Task to carry out — Filter these entries down to lines holding "arrow".

Start of Provided records

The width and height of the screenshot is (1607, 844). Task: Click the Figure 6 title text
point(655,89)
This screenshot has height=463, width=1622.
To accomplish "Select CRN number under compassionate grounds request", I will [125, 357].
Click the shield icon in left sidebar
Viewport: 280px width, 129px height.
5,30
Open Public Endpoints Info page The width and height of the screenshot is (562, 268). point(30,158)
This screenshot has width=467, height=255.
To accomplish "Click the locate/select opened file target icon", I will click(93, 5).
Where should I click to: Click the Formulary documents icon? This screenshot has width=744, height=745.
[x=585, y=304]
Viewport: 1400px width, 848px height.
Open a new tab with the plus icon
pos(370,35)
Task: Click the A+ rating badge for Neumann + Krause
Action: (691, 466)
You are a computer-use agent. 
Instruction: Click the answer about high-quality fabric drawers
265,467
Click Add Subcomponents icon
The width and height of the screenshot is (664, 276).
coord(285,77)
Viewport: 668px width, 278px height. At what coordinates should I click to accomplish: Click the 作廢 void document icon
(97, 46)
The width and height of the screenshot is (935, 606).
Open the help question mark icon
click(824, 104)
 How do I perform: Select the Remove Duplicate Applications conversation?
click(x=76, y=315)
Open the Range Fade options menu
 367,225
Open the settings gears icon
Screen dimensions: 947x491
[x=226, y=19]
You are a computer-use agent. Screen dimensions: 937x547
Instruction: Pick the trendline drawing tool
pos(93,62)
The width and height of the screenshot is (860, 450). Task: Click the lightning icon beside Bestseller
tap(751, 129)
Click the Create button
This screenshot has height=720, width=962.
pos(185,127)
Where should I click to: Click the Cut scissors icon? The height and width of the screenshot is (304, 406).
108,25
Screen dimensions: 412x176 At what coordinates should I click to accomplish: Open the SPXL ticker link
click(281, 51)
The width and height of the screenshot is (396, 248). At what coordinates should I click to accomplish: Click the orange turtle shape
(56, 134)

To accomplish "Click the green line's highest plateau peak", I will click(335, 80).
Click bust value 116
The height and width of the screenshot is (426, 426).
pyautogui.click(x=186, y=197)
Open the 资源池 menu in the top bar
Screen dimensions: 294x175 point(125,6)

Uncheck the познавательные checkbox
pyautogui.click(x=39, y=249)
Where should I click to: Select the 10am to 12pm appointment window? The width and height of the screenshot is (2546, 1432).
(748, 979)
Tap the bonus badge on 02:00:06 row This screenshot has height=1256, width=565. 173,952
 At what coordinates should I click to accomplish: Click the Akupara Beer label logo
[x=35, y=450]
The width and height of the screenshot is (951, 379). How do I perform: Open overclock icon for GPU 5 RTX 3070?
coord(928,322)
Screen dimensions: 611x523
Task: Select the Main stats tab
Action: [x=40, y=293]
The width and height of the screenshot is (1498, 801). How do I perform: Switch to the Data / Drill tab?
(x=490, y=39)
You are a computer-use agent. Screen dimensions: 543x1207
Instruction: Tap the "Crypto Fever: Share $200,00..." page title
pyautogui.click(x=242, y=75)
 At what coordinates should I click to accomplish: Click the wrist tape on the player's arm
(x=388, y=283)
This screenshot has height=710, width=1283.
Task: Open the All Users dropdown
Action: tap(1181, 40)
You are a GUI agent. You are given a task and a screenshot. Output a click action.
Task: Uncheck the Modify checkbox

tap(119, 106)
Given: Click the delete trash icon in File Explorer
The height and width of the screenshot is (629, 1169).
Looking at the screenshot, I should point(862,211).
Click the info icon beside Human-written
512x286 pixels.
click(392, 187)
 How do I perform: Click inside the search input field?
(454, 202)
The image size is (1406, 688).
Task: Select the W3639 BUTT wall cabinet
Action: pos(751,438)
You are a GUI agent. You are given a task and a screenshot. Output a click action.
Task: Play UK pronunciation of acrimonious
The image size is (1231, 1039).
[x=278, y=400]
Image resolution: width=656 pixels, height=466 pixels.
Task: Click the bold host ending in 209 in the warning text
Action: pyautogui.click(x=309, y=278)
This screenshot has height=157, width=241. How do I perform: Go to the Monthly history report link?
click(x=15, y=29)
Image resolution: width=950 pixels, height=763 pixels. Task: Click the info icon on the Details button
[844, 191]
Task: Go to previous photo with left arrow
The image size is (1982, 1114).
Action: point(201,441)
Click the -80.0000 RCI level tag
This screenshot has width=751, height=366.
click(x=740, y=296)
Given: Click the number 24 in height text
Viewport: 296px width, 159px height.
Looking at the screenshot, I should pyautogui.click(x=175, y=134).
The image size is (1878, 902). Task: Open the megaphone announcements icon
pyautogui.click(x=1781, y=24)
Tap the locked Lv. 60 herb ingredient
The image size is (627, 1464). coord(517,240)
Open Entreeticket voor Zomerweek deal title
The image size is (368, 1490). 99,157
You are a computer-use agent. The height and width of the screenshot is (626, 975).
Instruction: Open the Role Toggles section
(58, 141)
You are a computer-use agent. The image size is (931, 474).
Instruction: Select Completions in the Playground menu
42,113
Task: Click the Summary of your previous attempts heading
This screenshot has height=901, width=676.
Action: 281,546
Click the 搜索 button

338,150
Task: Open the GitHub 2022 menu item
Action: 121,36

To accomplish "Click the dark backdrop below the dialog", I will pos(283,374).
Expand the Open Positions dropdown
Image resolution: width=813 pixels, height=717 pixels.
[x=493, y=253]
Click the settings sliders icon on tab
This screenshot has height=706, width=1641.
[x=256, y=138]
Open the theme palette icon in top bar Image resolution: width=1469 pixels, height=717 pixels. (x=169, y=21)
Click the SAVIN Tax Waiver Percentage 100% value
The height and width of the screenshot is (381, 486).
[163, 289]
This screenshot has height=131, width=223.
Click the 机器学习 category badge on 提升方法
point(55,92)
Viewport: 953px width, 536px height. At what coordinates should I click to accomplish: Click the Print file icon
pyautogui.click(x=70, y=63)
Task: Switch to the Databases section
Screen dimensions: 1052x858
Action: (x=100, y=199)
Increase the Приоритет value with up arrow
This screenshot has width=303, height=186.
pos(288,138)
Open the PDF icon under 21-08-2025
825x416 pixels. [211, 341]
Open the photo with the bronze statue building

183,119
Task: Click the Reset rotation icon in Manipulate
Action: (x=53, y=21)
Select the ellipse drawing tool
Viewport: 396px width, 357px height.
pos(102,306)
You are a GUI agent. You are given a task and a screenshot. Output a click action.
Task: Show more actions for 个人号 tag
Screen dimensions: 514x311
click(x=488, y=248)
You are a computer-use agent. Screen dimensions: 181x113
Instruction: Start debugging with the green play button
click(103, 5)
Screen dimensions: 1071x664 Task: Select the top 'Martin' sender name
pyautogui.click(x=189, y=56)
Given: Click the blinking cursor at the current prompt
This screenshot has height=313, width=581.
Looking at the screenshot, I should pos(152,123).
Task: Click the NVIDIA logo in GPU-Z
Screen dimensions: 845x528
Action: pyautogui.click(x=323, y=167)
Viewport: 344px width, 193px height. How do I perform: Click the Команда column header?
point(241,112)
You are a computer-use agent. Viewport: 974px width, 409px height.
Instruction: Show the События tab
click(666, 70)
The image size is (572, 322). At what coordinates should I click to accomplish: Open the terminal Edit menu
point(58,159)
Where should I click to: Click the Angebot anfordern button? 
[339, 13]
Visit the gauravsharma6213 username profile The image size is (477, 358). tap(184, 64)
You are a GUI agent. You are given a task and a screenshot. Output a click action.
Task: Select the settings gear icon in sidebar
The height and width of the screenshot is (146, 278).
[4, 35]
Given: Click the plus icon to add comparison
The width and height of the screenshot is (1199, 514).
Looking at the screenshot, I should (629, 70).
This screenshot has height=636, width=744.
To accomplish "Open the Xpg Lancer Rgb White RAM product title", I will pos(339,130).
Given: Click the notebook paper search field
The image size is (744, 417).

End of Provided records

Your solution —
Task: Go to previous photo with left arrow
Increase the Приоритет value with up arrow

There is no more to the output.